I
ndia is going through a most exciting transition. A confluence of good fortune on many fronts has created a range of opportunities for Indians to benefit from. There is the large and increasing population of working age, combined with low dependency. The monsoons have not failed for many years running. An ongoing electronic communication and IT revolution is making it possible for individuals, firms and countries to respond rapidly to changing circumstances. Then there is the recognition internationally that India is an important market to invest in, export to, and import from. And since the government had started a process of openness a decade and a half back, many of the markets that were missing in the pre-1991 era are working efficiently enough.Given such conditions, how has this government been? Well, quite good on maintenance—and extremely poor on preparing, repairing, and creating. As inheritors of the 'India Shining' story, the UPA government did a great job of maintaining the sheen. The budget was (at least initially) kept somewhat in check, macro-economic management was decent and minor tinkering continued. Partly because of decent maintenance, India continued to sparkle—tax revenues were looking up like never before, investment spiralled like never before, and it seemed everyone in the world wanted to be in India. This was great fortune indeed, for it meant that the government was relatively flush with funds.

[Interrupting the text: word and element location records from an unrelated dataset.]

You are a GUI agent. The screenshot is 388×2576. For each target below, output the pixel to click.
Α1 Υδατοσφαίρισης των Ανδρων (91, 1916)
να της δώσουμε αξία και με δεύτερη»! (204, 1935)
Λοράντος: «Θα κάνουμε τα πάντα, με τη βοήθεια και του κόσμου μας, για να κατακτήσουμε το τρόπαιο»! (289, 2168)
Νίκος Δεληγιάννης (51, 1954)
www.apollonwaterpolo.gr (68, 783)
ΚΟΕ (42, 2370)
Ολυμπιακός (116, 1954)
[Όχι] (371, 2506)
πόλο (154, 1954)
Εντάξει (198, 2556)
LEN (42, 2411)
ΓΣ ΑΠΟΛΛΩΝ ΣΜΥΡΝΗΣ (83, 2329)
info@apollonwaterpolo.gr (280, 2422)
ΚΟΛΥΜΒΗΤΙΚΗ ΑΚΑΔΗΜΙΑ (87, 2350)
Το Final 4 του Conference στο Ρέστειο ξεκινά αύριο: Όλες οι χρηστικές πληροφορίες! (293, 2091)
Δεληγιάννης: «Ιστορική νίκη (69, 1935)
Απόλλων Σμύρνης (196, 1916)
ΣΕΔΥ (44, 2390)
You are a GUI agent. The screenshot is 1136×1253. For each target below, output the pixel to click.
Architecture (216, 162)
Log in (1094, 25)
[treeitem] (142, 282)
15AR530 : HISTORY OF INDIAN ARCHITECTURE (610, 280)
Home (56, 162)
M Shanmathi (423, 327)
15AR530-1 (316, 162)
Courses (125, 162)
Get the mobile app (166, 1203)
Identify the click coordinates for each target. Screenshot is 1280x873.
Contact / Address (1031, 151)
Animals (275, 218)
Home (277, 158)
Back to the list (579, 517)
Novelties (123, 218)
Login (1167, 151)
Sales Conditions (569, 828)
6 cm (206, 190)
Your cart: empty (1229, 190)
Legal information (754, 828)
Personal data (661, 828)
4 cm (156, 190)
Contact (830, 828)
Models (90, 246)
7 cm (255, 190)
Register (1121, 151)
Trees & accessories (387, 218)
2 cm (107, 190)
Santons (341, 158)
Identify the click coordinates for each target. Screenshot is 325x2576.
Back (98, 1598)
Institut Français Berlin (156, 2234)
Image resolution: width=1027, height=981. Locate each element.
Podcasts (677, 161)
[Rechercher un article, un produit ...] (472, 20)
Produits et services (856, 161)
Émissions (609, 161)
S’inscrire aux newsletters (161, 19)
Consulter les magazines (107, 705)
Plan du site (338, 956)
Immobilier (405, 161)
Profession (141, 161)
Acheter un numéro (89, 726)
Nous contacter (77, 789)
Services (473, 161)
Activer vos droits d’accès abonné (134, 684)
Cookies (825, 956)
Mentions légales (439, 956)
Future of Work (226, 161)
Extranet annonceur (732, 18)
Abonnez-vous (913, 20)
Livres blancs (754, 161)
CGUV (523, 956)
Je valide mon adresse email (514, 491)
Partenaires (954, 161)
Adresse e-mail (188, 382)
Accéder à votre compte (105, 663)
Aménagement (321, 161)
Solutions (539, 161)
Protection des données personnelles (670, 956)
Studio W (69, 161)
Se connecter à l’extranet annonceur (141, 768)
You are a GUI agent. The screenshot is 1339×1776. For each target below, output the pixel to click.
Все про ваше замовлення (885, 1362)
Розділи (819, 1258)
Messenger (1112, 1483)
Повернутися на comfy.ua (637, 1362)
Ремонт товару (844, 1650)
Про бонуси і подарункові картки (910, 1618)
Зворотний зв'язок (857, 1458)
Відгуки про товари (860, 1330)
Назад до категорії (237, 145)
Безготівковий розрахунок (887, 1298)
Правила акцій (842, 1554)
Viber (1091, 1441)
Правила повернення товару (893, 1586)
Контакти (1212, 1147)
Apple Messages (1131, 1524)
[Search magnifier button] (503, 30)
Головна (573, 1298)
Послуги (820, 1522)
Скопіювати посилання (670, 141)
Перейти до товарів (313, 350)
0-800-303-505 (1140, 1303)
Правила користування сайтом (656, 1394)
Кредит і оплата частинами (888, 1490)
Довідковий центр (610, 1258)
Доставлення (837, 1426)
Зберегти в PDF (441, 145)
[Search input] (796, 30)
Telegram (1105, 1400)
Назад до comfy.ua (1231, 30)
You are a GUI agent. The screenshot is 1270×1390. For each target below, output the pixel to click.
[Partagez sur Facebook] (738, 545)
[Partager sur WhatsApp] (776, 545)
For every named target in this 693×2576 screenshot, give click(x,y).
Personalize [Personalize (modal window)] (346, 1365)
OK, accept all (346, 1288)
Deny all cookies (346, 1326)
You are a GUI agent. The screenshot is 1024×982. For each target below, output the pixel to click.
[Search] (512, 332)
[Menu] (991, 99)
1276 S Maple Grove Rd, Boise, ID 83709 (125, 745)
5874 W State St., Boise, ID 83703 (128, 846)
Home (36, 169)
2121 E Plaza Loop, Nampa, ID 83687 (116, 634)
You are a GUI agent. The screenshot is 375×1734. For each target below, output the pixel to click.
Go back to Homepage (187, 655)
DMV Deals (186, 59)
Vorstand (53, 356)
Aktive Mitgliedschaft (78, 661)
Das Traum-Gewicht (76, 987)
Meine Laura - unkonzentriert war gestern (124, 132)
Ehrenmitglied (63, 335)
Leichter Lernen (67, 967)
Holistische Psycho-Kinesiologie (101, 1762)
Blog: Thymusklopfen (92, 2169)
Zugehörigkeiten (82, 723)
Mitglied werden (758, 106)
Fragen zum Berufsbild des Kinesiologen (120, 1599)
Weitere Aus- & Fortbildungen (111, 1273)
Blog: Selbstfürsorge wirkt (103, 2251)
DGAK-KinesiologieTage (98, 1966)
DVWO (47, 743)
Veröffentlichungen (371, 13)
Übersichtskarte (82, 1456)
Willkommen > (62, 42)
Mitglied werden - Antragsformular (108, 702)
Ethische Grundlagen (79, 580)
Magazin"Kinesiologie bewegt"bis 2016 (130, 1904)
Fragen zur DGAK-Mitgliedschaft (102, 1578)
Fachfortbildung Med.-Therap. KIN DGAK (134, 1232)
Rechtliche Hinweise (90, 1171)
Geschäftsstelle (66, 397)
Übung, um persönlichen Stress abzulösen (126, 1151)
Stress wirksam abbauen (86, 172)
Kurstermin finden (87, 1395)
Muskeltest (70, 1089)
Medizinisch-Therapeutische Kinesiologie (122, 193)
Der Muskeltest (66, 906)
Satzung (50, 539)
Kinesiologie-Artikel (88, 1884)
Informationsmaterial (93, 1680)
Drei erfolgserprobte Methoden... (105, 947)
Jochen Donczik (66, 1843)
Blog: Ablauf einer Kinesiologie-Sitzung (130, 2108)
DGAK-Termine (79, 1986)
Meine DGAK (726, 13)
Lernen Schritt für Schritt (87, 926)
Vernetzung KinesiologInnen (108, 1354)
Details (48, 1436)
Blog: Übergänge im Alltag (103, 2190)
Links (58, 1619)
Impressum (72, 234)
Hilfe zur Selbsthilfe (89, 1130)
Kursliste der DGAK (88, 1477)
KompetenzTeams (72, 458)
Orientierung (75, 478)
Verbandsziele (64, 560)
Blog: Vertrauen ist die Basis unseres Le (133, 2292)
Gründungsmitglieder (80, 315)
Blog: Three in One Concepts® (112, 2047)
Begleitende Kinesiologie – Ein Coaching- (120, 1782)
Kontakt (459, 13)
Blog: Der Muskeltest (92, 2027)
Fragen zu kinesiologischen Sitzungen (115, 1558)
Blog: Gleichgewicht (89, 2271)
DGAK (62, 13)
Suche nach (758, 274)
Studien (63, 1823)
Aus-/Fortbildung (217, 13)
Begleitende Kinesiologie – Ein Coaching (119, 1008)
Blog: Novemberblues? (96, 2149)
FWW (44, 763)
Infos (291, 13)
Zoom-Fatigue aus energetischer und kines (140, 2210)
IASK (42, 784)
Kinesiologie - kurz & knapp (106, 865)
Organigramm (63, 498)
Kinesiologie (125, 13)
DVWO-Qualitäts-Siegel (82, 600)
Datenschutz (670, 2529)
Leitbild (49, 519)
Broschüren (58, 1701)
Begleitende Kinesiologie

But did the government build great infrastructure beyond what was already in motion? Did it provide relief for the highly strained environment? Did it do something about meeting the educated manpower shortage—and tackling the poor quality of education in government schools and other institutions? It did none of this. Instead, it set the stage such that all governments will have to give hundreds of thousands of crores in schemes that will not build anything of lasting consequence. The UPA has been great in giving away money, and admittedly quite good at doling it out to all kinds of people—not just the rich, but the poor as well. But such lavish largesse does not make great countries.
Preparing for the future requires building infrastructure. The rural roads scheme was started during the nda regime—an indubitable fact, for it was not named Rajiv or Indira or Jawaharlal. Bharat Nirman was a non-starter. JNURM ended up being merely a transfer of funds—strengthening the internal working of urban local bodies just did not occur on a scale required. E-governance remained paper-bound, because the co-synchronous administrative reforms required for it to work were not thought through. Indian educational institutions cannot hire international faculty—and our doctoral programmes are in a shambles. On the environment front, water levels continue to fall, we continue to discharge tonnes of sewage into our rivers and keep on building coal plants while natural gas lies unused.
This government talked a lot, high-minded commissions were set up and provided very well thought out recommendations. But in the end, the government did zilch.
Repairing will be critical for restructuring the economy. Repairing on the educational front requires ensuring that our educational institutions start to work properly. Universities continue to teach content that is many decades old. Faculty rarely publishes and do not have adequate incentives to do so. Our government schools now have large attendance, but the teachers there are just not used to, or interested in, teaching. We feed children (thankfully with low leakages) in primary schools, but most drop out soon after. Our legal structure is extremely dated, our justice mechanism is unable to handle the load, and our police are still living in the age of the lathi The government's own internal administrative mechanism has no IT backend, and it is still run in the same way as in 1950.
What has this government created, where has it innovated? Well, it has maintained and created greater incentives to consume, not to save and invest. Prices of expensive commodities such as energy were deliberately kept low. Interest rates first went up steadily and then went down dramatically. It has created conditions whereby rich and poor alike have lower incentives to save and greater to consume. Large deficits have been created and will continue for some years in the future. In the current risk-averse environment, investors will tend to prefer low return-low risk saving options. And the government will borrow large amounts from investors to give it away for its various schemes.
How is it that such a phenomenally talented group achieved so little?